PROBLEM REQUIREMENTS:
Reproduce exactly the line with "Expand the 单据状态 dropdown filter" and every line that follows it below, up to and including the last one. Do not include pictures or anything else.

Stored data:
___

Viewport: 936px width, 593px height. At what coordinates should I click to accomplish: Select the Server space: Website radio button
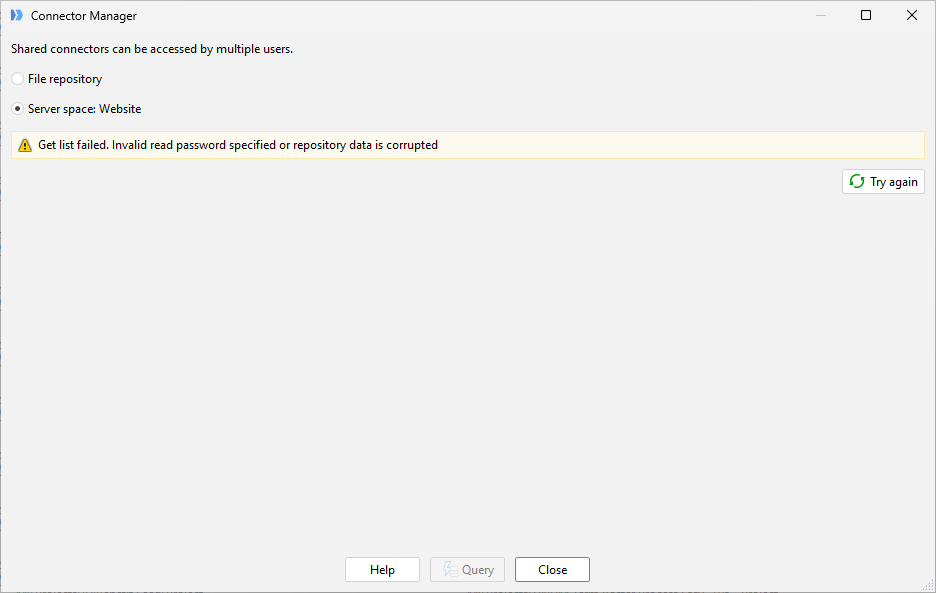coord(18,109)
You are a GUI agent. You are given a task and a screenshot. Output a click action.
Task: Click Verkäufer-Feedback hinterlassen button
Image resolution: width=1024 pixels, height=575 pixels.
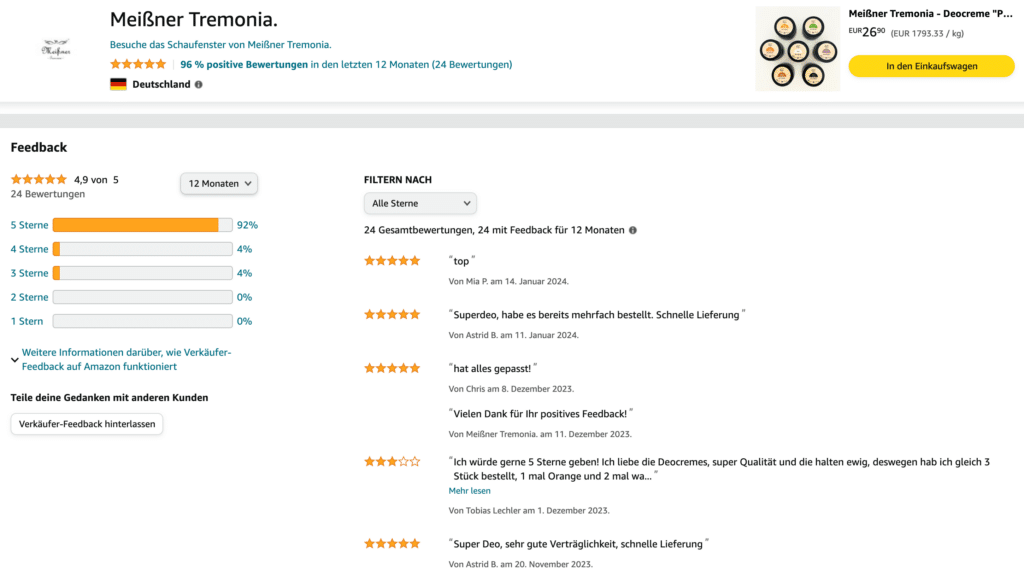87,424
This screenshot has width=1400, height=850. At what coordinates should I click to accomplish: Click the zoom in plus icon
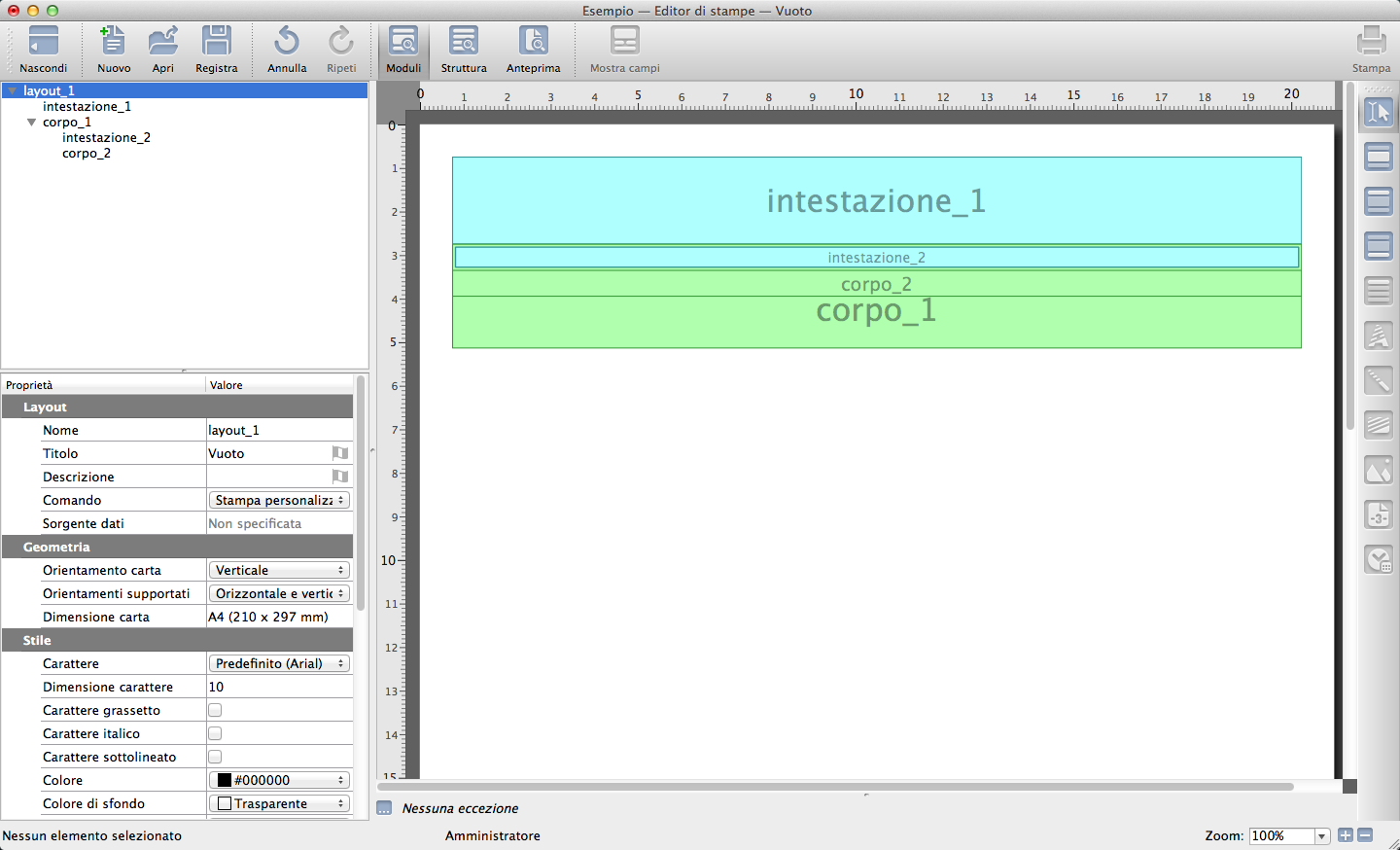1346,835
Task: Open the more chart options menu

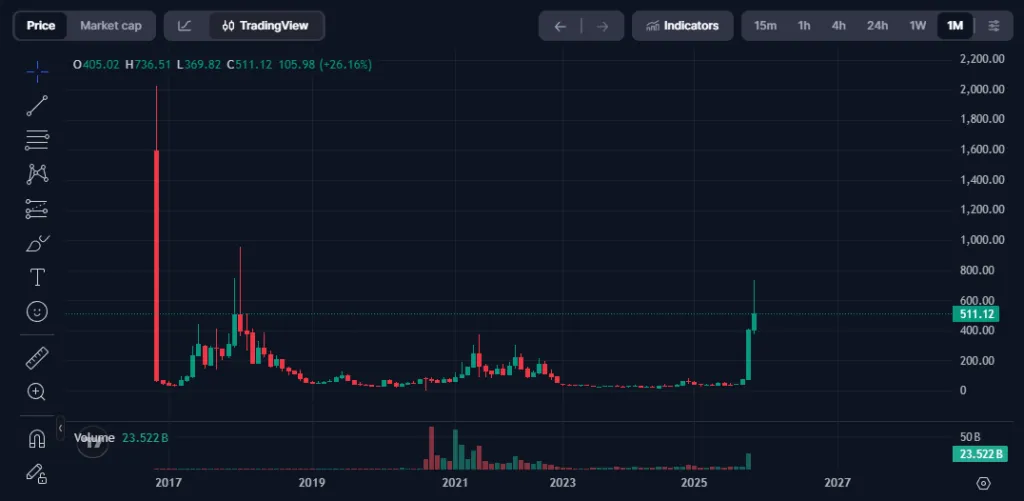Action: 993,26
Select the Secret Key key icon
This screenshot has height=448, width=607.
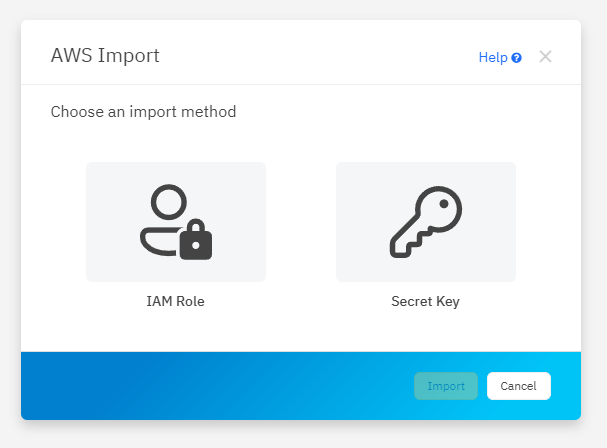pyautogui.click(x=426, y=222)
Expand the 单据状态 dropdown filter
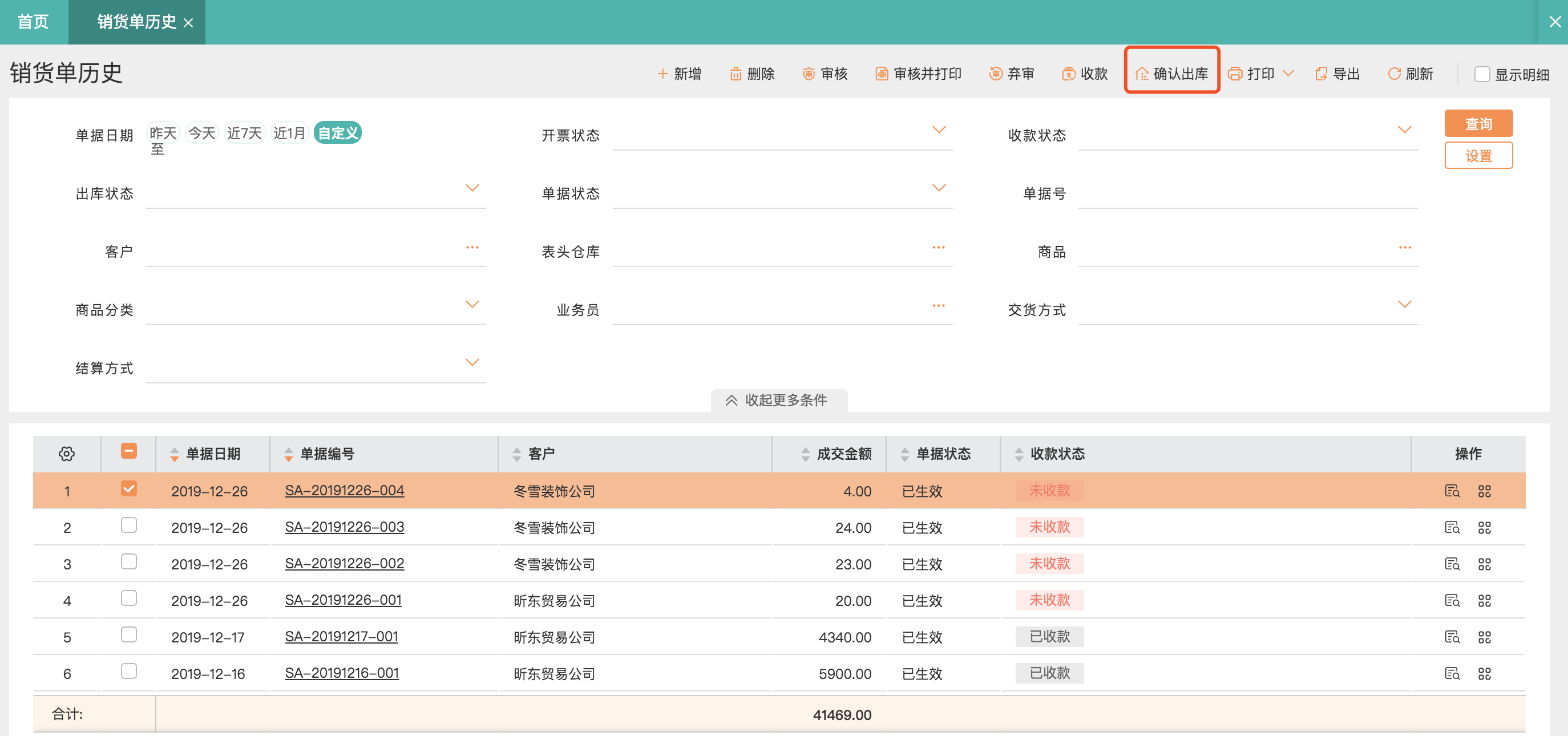Screen dimensions: 1568x736 pos(935,191)
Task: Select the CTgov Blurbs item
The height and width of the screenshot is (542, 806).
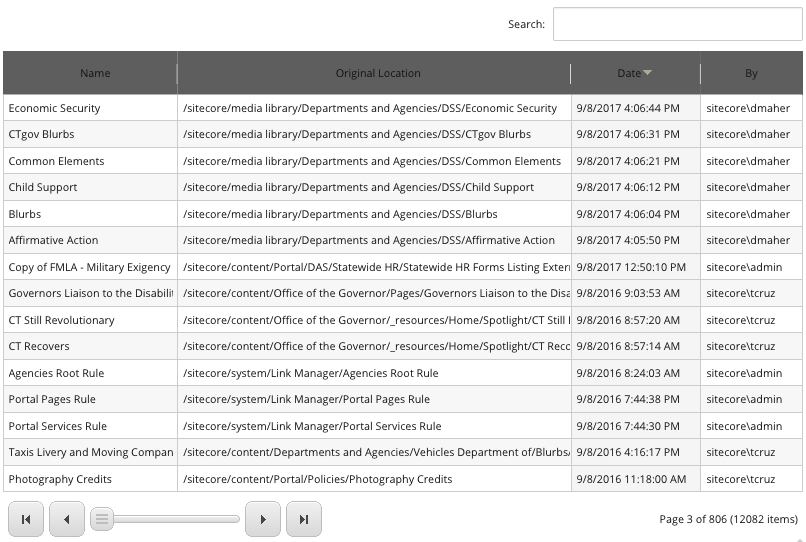Action: [x=42, y=134]
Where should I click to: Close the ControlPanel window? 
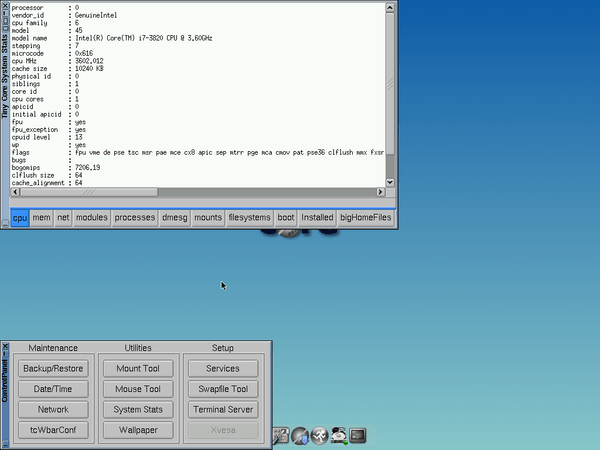pyautogui.click(x=5, y=346)
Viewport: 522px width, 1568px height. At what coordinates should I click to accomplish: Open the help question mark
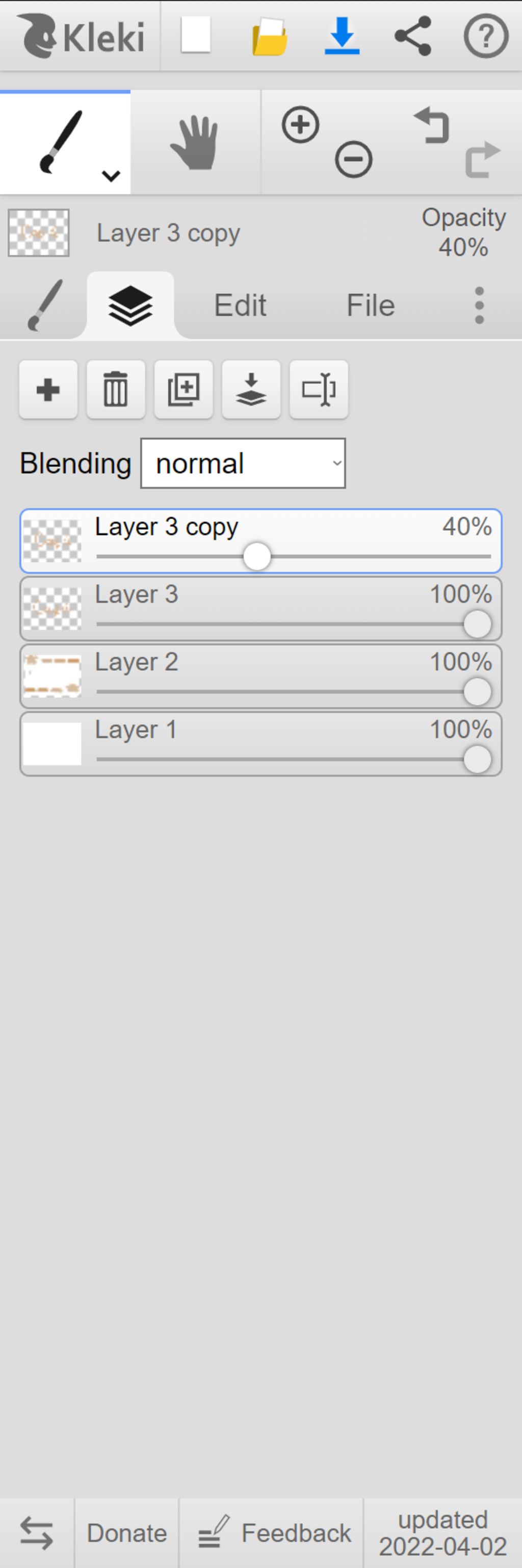486,37
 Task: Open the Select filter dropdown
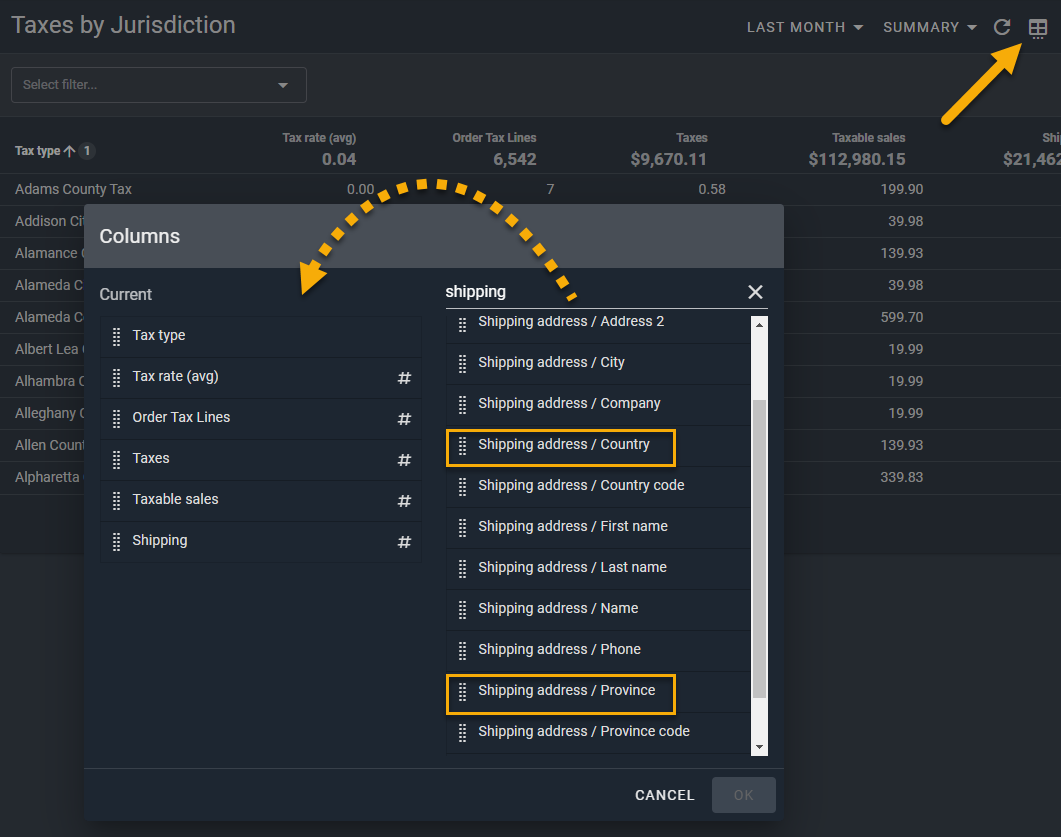click(158, 85)
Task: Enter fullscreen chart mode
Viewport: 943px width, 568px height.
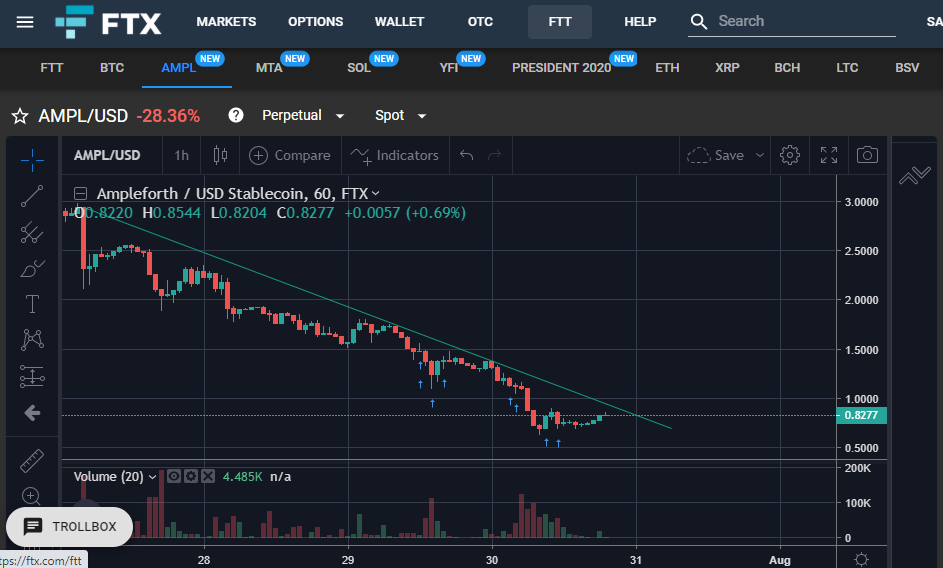Action: [x=829, y=155]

___

ANSWER SECTION:
Expand the 单据状态 dropdown filter
Screen dimensions: 1568x736 pos(935,191)
Task: Select the CTgov Blurbs item
The height and width of the screenshot is (542, 806).
Action: [x=42, y=134]
Where should I click to: Close the ControlPanel window? 
pyautogui.click(x=5, y=346)
Viewport: 522px width, 1568px height. At what coordinates should I click to accomplish: Open the help question mark
486,37
 Task: Open the Select filter dropdown
click(158, 85)
Task: Enter fullscreen chart mode
Viewport: 943px width, 568px height.
Action: [x=829, y=155]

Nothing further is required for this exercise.